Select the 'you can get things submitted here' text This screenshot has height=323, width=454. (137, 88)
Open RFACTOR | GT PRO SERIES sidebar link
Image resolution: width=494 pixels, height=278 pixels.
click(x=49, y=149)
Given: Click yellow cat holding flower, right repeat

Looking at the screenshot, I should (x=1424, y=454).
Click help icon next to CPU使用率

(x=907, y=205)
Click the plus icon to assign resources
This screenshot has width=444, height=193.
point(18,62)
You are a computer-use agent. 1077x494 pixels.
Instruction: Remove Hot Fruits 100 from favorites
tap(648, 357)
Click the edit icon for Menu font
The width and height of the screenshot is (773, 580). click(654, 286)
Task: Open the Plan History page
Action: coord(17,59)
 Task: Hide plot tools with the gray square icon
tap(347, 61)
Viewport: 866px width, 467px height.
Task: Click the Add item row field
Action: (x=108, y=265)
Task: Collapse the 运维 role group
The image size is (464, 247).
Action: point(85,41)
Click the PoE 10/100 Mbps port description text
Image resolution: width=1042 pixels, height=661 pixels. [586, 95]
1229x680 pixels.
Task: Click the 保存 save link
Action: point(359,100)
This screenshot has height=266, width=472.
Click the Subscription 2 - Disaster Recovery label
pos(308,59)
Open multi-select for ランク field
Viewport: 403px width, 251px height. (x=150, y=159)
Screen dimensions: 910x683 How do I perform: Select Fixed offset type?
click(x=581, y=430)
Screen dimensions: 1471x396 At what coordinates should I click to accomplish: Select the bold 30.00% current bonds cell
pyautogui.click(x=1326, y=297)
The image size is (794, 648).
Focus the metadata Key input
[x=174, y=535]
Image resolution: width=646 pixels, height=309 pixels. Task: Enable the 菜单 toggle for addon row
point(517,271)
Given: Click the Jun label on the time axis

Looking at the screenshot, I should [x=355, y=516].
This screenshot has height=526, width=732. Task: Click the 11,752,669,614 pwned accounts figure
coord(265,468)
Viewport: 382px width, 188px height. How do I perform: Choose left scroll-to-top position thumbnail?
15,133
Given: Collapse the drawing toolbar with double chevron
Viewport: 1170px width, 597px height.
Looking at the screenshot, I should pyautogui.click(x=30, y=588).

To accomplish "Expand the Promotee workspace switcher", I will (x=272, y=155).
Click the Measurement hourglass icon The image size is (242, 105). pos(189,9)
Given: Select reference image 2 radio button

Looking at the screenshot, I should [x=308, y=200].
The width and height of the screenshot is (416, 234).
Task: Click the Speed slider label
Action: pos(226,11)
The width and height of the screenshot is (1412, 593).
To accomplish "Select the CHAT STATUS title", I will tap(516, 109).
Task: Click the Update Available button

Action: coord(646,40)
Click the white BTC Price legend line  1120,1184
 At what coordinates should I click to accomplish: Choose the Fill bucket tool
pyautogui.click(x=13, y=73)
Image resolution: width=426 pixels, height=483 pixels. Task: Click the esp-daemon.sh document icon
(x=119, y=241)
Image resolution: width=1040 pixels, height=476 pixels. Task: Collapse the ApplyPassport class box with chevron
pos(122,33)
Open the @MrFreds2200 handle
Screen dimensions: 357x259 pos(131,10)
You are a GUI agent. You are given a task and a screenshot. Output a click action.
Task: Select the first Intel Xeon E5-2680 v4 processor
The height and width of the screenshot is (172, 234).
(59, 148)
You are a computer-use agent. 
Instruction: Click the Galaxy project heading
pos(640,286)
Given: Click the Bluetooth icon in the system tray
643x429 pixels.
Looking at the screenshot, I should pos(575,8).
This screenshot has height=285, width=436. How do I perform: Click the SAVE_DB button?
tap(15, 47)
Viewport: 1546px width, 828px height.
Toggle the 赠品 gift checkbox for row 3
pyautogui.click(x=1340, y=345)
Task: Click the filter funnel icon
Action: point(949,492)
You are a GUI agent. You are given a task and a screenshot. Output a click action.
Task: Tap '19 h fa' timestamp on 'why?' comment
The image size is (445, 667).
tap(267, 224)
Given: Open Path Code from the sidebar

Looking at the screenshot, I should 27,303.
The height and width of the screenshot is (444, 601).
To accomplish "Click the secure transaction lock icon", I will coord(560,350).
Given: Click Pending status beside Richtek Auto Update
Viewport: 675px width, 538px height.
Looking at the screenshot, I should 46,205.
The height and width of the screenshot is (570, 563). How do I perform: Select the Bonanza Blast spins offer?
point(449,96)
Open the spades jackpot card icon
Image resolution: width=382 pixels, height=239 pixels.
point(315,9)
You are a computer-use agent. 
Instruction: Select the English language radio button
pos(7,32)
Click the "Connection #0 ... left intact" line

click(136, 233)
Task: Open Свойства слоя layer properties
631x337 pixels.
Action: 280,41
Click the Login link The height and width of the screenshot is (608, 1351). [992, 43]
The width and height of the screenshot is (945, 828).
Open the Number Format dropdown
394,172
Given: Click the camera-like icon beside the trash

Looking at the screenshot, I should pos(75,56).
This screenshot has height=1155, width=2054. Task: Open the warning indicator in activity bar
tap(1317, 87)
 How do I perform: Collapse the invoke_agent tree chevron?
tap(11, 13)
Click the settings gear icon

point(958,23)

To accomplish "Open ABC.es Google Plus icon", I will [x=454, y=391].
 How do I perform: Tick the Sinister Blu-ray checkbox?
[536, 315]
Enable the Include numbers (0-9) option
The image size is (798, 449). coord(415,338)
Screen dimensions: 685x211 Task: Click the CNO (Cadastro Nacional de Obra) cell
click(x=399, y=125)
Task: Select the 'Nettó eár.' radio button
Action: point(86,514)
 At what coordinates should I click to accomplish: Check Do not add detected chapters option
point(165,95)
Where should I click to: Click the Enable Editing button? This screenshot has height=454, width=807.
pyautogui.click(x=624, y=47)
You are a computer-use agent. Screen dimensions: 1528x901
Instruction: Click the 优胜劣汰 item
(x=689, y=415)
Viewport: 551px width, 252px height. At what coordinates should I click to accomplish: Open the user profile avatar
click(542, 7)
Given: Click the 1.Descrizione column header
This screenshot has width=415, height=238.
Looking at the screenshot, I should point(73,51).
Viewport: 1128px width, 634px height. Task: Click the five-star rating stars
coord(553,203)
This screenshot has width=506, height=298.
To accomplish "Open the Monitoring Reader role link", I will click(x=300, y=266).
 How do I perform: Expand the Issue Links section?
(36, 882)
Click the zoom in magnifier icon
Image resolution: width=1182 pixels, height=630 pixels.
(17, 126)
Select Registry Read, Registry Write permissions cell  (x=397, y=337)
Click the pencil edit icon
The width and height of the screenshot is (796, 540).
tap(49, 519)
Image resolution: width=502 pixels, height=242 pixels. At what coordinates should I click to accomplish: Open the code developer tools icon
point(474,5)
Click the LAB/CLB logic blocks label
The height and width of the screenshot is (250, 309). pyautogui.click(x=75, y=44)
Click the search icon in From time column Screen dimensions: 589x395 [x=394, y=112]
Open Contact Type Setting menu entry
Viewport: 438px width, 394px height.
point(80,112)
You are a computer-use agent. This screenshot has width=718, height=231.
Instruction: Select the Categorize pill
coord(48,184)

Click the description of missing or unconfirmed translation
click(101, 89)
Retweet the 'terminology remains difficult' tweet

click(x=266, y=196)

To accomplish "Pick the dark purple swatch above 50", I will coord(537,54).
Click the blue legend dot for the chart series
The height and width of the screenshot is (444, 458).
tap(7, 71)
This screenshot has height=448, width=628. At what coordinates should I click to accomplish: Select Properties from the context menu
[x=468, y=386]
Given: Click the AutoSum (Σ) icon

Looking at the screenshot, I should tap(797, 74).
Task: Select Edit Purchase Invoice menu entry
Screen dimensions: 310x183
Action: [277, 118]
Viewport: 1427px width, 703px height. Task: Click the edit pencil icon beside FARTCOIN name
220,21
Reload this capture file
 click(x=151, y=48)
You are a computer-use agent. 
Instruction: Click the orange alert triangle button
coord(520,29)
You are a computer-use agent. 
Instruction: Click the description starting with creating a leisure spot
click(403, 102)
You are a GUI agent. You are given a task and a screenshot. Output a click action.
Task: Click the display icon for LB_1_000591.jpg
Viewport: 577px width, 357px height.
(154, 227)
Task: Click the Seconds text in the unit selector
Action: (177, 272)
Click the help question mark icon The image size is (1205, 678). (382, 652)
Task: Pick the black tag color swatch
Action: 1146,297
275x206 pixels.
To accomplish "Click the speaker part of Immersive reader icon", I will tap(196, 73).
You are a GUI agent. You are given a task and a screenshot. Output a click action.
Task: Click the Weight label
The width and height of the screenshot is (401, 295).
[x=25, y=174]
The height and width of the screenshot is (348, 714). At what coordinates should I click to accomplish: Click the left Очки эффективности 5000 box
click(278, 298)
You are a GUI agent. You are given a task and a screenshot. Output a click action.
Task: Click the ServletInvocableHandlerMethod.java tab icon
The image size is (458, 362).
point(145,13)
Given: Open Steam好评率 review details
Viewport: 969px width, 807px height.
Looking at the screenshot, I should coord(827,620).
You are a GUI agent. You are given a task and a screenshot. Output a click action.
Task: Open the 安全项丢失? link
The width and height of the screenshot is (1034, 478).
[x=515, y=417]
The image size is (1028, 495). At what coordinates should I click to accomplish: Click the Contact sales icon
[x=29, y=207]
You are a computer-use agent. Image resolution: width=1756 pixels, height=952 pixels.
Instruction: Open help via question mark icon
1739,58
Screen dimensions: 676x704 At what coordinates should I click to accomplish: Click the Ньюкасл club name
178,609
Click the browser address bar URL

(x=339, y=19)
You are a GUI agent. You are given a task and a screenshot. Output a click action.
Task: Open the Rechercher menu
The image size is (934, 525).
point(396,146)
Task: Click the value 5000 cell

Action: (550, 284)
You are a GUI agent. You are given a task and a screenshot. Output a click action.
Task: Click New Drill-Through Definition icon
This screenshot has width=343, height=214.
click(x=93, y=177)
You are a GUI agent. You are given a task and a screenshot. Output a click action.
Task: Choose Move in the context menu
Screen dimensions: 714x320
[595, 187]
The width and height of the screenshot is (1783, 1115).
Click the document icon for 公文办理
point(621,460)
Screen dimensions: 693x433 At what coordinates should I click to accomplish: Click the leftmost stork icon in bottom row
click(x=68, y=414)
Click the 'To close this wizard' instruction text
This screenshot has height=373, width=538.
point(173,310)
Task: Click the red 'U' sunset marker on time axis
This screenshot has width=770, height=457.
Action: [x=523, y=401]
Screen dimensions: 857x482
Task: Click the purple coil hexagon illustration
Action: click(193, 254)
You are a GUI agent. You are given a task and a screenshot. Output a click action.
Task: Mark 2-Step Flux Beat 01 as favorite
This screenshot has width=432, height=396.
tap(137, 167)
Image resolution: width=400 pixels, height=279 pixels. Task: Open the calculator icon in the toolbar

━━━

> _TASK OBJECTIVE_: Count the lines in the listing above that contain the word "with", and give only that number.

> _REPLY_: 4